[DATASET CONTENT Boundary: Start]

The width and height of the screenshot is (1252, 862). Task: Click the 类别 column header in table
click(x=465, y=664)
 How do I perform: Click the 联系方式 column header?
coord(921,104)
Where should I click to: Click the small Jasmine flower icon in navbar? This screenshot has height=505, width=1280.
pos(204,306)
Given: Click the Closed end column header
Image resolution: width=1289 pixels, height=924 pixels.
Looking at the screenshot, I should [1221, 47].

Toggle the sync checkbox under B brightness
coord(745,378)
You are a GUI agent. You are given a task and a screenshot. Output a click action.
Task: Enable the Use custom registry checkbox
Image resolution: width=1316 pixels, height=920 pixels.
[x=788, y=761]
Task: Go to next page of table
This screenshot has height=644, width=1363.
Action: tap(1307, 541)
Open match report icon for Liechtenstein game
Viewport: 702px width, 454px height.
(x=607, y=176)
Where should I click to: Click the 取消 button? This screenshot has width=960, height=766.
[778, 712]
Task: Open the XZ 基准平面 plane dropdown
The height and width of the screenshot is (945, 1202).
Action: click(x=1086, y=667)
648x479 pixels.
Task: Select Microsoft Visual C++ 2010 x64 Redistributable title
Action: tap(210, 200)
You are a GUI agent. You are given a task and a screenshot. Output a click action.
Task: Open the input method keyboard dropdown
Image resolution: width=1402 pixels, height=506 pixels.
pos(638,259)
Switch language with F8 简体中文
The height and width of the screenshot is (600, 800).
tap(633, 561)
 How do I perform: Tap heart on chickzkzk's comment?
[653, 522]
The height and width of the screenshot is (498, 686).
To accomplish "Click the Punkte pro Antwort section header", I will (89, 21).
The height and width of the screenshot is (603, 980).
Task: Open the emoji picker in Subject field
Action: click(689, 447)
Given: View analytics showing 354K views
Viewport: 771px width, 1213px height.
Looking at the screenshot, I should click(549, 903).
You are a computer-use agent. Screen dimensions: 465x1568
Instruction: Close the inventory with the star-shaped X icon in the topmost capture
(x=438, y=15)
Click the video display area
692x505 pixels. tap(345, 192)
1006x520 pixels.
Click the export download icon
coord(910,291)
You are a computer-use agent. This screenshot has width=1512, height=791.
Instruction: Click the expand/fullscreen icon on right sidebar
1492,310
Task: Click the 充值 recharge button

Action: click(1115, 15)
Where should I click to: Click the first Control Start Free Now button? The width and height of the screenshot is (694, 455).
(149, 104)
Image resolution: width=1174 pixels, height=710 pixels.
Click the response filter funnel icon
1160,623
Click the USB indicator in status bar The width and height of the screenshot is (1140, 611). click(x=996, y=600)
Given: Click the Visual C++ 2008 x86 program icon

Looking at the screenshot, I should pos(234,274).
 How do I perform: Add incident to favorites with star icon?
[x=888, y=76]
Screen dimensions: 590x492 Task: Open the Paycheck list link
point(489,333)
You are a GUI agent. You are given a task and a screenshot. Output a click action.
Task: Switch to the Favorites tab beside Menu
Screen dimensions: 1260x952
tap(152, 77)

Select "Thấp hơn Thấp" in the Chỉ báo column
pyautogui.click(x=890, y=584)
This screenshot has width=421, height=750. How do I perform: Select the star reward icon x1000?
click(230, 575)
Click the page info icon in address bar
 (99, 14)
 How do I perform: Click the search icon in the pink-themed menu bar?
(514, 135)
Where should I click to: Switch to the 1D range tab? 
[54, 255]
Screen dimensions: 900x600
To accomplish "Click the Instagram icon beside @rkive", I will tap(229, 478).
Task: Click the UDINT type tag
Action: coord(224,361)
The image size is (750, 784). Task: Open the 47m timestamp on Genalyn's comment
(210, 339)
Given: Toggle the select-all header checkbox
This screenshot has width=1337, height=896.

[DATASET CONTENT Boundary: End]

What is needed is each line of the data, printed exactly.

The width and height of the screenshot is (1252, 862). Task: Click the 类别 column header in table
click(x=465, y=664)
 How do I perform: Click the 联系方式 column header?
coord(921,104)
Where should I click to: Click the small Jasmine flower icon in navbar? This screenshot has height=505, width=1280.
pos(204,306)
Given: Click the Closed end column header
Image resolution: width=1289 pixels, height=924 pixels.
Looking at the screenshot, I should [1221, 47].

Toggle the sync checkbox under B brightness
coord(745,378)
You are a GUI agent. You are given a task and a screenshot. Output a click action.
Task: Enable the Use custom registry checkbox
Image resolution: width=1316 pixels, height=920 pixels.
[x=788, y=761]
Task: Go to next page of table
This screenshot has height=644, width=1363.
Action: tap(1307, 541)
Open match report icon for Liechtenstein game
Viewport: 702px width, 454px height.
(x=607, y=176)
Where should I click to: Click the 取消 button? This screenshot has width=960, height=766.
[778, 712]
Task: Open the XZ 基准平面 plane dropdown
The height and width of the screenshot is (945, 1202).
Action: click(x=1086, y=667)
648x479 pixels.
Task: Select Microsoft Visual C++ 2010 x64 Redistributable title
Action: tap(210, 200)
You are a GUI agent. You are given a task and a screenshot. Output a click action.
Task: Open the input method keyboard dropdown
Image resolution: width=1402 pixels, height=506 pixels.
pos(638,259)
Switch language with F8 简体中文
The height and width of the screenshot is (600, 800).
tap(633, 561)
 How do I perform: Tap heart on chickzkzk's comment?
[653, 522]
The height and width of the screenshot is (498, 686).
To accomplish "Click the Punkte pro Antwort section header", I will (89, 21).
The height and width of the screenshot is (603, 980).
Task: Open the emoji picker in Subject field
Action: click(689, 447)
Given: View analytics showing 354K views
Viewport: 771px width, 1213px height.
Looking at the screenshot, I should click(549, 903).
You are a computer-use agent. Screen dimensions: 465x1568
Instruction: Close the inventory with the star-shaped X icon in the topmost capture
(x=438, y=15)
Click the video display area
692x505 pixels. tap(345, 192)
1006x520 pixels.
Click the export download icon
coord(910,291)
You are a computer-use agent. This screenshot has width=1512, height=791.
Instruction: Click the expand/fullscreen icon on right sidebar
1492,310
Task: Click the 充值 recharge button

Action: click(1115, 15)
Where should I click to: Click the first Control Start Free Now button? The width and height of the screenshot is (694, 455).
(149, 104)
Image resolution: width=1174 pixels, height=710 pixels.
Click the response filter funnel icon
1160,623
Click the USB indicator in status bar The width and height of the screenshot is (1140, 611). click(x=996, y=600)
Given: Click the Visual C++ 2008 x86 program icon

Looking at the screenshot, I should pos(234,274).
 How do I perform: Add incident to favorites with star icon?
[x=888, y=76]
Screen dimensions: 590x492 Task: Open the Paycheck list link
point(489,333)
You are a GUI agent. You are given a task and a screenshot. Output a click action.
Task: Switch to the Favorites tab beside Menu
Screen dimensions: 1260x952
tap(152, 77)

Select "Thấp hơn Thấp" in the Chỉ báo column
pyautogui.click(x=890, y=584)
This screenshot has width=421, height=750. How do I perform: Select the star reward icon x1000?
click(230, 575)
Click the page info icon in address bar
 (99, 14)
 How do I perform: Click the search icon in the pink-themed menu bar?
(514, 135)
Where should I click to: Switch to the 1D range tab? 
[54, 255]
Screen dimensions: 900x600
To accomplish "Click the Instagram icon beside @rkive", I will tap(229, 478).
Task: Click the UDINT type tag
Action: coord(224,361)
The image size is (750, 784). Task: Open the 47m timestamp on Genalyn's comment
(210, 339)
Given: Toggle the select-all header checkbox
This screenshot has width=1337, height=896.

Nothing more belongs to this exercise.